• Work item:
From the line containing "Follow the 'Get started for free' link" to the last line of the records, please reproduce every line exactly and nothing more.

• Extracted records:
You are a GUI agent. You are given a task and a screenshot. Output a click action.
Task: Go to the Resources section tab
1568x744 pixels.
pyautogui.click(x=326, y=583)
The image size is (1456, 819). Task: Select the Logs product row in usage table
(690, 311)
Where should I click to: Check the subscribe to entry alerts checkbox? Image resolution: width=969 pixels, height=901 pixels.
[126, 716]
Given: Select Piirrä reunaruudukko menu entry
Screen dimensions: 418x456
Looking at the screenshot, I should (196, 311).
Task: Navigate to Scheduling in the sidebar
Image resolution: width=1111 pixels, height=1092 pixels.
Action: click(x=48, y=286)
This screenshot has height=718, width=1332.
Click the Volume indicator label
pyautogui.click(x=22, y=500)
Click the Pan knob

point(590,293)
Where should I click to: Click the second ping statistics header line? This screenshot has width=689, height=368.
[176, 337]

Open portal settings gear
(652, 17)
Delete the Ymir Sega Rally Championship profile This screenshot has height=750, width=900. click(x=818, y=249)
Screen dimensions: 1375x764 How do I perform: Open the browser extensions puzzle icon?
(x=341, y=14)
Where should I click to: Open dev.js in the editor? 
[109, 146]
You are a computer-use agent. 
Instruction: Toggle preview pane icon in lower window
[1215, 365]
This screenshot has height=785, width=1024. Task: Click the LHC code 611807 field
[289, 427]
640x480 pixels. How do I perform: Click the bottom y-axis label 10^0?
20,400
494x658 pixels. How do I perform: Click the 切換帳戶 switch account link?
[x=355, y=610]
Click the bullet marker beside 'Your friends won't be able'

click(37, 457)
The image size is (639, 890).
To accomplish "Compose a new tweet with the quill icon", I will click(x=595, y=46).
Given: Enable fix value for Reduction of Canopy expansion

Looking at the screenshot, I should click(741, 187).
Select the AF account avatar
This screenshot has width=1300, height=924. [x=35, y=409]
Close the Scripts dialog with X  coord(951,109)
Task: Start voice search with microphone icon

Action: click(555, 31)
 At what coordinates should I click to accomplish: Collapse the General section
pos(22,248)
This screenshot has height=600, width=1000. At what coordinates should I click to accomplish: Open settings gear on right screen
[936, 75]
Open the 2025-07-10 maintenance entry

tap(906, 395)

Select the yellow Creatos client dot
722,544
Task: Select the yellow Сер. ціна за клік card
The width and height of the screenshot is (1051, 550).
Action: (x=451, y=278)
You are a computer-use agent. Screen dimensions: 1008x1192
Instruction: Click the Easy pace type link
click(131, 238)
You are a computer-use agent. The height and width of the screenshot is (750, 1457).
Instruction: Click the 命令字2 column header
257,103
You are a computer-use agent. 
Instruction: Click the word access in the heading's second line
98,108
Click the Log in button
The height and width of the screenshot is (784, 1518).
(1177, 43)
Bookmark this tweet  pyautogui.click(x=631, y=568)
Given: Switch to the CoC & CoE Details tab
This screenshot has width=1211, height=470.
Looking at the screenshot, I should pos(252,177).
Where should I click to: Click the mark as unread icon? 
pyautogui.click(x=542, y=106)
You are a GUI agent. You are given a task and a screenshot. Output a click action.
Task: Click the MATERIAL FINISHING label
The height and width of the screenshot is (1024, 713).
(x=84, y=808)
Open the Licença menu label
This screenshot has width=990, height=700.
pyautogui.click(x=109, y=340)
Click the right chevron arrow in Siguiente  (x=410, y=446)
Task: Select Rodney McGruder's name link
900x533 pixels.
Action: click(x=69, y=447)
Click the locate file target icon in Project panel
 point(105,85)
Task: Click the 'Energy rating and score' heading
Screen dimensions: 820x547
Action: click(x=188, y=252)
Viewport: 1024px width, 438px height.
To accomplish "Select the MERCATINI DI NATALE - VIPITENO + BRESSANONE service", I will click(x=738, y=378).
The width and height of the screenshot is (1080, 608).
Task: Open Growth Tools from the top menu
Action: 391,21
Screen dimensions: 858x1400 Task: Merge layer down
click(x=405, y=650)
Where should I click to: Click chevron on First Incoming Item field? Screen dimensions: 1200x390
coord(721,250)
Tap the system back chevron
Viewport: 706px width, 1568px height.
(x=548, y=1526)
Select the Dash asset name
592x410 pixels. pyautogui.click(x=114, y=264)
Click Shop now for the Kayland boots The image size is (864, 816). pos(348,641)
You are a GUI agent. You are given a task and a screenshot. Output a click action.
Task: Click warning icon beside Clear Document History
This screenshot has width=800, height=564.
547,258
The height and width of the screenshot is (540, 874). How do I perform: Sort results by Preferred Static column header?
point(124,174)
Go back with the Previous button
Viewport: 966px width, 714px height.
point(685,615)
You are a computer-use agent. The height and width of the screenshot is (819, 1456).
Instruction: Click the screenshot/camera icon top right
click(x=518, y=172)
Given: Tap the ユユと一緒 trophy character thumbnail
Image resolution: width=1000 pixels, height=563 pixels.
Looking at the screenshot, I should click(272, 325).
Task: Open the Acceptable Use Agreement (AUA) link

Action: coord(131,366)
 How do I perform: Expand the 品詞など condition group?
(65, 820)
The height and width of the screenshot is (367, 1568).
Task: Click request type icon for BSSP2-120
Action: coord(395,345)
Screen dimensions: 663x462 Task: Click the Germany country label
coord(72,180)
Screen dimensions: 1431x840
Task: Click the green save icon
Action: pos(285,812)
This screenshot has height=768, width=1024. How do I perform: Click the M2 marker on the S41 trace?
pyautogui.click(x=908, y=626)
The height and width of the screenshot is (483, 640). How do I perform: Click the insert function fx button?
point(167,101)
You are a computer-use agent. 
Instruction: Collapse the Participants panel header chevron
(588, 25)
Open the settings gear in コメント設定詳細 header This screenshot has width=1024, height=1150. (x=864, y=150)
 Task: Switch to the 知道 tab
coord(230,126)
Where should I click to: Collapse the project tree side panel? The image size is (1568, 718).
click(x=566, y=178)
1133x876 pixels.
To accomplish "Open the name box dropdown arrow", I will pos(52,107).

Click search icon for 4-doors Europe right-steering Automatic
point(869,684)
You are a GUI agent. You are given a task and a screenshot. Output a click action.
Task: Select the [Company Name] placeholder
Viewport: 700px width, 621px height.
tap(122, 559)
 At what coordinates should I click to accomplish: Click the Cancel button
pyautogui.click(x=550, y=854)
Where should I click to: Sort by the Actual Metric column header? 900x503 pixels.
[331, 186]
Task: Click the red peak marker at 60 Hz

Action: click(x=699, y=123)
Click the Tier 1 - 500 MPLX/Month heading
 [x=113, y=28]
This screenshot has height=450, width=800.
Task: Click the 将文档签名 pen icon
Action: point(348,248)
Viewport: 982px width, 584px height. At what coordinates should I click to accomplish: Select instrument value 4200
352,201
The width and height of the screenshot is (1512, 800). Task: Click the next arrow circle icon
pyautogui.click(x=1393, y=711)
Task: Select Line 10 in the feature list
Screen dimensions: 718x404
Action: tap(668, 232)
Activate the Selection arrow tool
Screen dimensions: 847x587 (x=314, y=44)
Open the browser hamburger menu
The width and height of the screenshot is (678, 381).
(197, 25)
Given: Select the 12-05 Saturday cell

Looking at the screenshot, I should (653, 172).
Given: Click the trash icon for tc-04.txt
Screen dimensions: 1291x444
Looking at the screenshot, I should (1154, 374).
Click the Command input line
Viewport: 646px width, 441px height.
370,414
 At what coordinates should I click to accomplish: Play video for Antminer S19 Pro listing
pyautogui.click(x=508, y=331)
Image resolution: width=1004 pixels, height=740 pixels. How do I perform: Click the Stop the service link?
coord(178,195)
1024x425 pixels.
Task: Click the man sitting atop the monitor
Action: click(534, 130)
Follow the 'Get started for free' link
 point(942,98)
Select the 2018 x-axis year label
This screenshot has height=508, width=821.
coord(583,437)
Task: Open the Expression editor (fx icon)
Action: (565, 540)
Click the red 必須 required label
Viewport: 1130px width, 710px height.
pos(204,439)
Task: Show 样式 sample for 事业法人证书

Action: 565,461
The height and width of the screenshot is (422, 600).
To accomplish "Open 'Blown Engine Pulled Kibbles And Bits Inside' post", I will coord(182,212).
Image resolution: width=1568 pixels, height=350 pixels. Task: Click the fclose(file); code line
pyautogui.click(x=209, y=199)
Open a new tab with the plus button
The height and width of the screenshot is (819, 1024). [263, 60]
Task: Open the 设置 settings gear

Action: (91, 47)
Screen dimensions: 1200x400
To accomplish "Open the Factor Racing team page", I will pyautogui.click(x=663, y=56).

• Expected answer:
Follow the 'Get started for free' link
 point(942,98)
Select the 2018 x-axis year label
This screenshot has height=508, width=821.
coord(583,437)
Task: Open the Expression editor (fx icon)
Action: (565, 540)
Click the red 必須 required label
Viewport: 1130px width, 710px height.
pos(204,439)
Task: Show 样式 sample for 事业法人证书

Action: 565,461
The height and width of the screenshot is (422, 600).
To accomplish "Open 'Blown Engine Pulled Kibbles And Bits Inside' post", I will coord(182,212).
Image resolution: width=1568 pixels, height=350 pixels. Task: Click the fclose(file); code line
pyautogui.click(x=209, y=199)
Open a new tab with the plus button
The height and width of the screenshot is (819, 1024). [263, 60]
Task: Open the 设置 settings gear

Action: (91, 47)
Screen dimensions: 1200x400
To accomplish "Open the Factor Racing team page", I will pyautogui.click(x=663, y=56).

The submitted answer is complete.